Camellia sinensis (green tea) leaf extract is an effective natural ingredient, shown in a review published in the Molecules journal to delay visible signs of skin aging like wrinkles.
Overall, we consider Laura Geller Baked Foundation somewhat likely to improve the apperance of skin given the colorants and green tea leaf extract, but we don't currently recommend this product due to the inclusion of octinoxate, phenoxyethanol and chromium oxide green.
A YouTube creator named “Beyond The Skin With Michelle" shared her experience using this foundation, including a live product demo:
Laura Geller Spammed Us
While researching this article, we visited the Laura Geller website and received unsolicited marketing spam in the days after.
We never opted in to these emails nor was there any clear notice that our use of the website would opt us in for email spam.
We very strongly disagree with this practice and we recommend that consumers avoid brands that do this to disincentivize the behavior. It's highly disruptive and not respectful of a user's privacy.

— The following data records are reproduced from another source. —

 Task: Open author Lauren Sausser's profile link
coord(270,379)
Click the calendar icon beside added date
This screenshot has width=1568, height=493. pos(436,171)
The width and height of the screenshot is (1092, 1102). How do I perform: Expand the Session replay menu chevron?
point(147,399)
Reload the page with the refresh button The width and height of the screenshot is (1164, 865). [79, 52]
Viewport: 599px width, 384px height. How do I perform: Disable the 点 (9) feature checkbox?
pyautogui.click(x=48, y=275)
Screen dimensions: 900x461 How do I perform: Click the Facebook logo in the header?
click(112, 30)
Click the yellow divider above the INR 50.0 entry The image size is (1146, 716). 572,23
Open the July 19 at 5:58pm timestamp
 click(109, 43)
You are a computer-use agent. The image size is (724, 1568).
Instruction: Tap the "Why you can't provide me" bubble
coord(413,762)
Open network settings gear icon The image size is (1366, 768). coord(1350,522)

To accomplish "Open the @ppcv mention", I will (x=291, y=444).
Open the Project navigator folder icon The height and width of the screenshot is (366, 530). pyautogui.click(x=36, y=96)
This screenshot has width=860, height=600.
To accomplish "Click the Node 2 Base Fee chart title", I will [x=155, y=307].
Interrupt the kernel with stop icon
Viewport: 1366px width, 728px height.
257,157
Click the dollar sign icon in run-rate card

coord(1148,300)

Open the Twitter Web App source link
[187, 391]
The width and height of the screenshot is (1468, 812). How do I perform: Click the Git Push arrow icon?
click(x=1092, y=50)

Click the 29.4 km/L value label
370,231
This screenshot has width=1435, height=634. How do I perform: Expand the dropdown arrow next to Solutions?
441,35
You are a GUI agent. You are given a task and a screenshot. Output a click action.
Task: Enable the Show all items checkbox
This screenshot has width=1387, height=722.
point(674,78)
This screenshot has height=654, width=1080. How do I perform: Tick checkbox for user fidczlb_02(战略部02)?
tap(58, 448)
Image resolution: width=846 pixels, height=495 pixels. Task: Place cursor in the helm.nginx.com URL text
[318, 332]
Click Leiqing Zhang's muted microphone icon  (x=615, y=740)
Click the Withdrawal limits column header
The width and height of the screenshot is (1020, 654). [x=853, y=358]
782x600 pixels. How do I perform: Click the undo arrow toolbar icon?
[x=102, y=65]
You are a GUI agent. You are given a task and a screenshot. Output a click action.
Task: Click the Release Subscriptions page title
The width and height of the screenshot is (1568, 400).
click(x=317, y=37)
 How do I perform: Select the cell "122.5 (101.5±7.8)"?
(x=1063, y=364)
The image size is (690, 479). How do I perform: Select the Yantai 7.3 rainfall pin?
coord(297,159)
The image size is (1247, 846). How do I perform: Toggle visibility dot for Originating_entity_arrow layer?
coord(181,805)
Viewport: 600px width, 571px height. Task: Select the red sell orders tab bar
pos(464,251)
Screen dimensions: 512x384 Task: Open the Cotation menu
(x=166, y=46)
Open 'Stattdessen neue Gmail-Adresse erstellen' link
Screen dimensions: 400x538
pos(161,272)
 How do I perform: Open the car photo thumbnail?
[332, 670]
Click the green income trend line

We urge Laura Geller to stop sending marketing emails to individuals that simply visit their website but do not opt in to marketing emails, and we would recommend that consumers set on purchasing from this brand do so on Amazon to avoid this negative experience.
Blush Ingredient Analysis
The ingredients in the Roseberry shade of Laura Geller Baked Blush-n-Brighten Marbleized Blush are shown above, and this is another best-seller.
Phenoxyethanol and ethylhexyl methoxycinnamate are included in this product, and we explained why we recommend that consumers be wary of these ingredients in the previous Ingredient Analysis section.
BHT is a synthetic preservative that's clinically shown to break down into a compound called BHTOOH, which may promote tumors in the body, as we documented in our review of Agency Skincare (another brand that uses this ingredient).
Red 7 Lake and Yellow 5 Lake are synthetic dyes that we consider to be even worse choices than the chromium oxide green used in Laura Geller Baked Foundation.
A 2012 medical review found that Yellow 5 was frequently contaminated with carcinogens (cancer-causing compounds).
The above-linked study focused on the ingestion of these compounds, but we do not recommend using synthetic dyes on the face either, given that there was “evidence for carcinogenicity, genotoxicity, and hypersensitivity.”
Overall, our takeaway about this product is similar to our thoughts on the Foundation: it may improve skin appearance and may be a good choice from a functional perspective, but from a health perspective we consider the Blush to be even worse than the Foundation.
A YouTube creator named Kristi Bergman has a popular review of Laura Geller Blush:
Can Makeup Ruin the Skin?
Given that most commercial makeup brands use a number of questionable ingredients, consumers are often curious about whether its daily use can ruin the skin over time.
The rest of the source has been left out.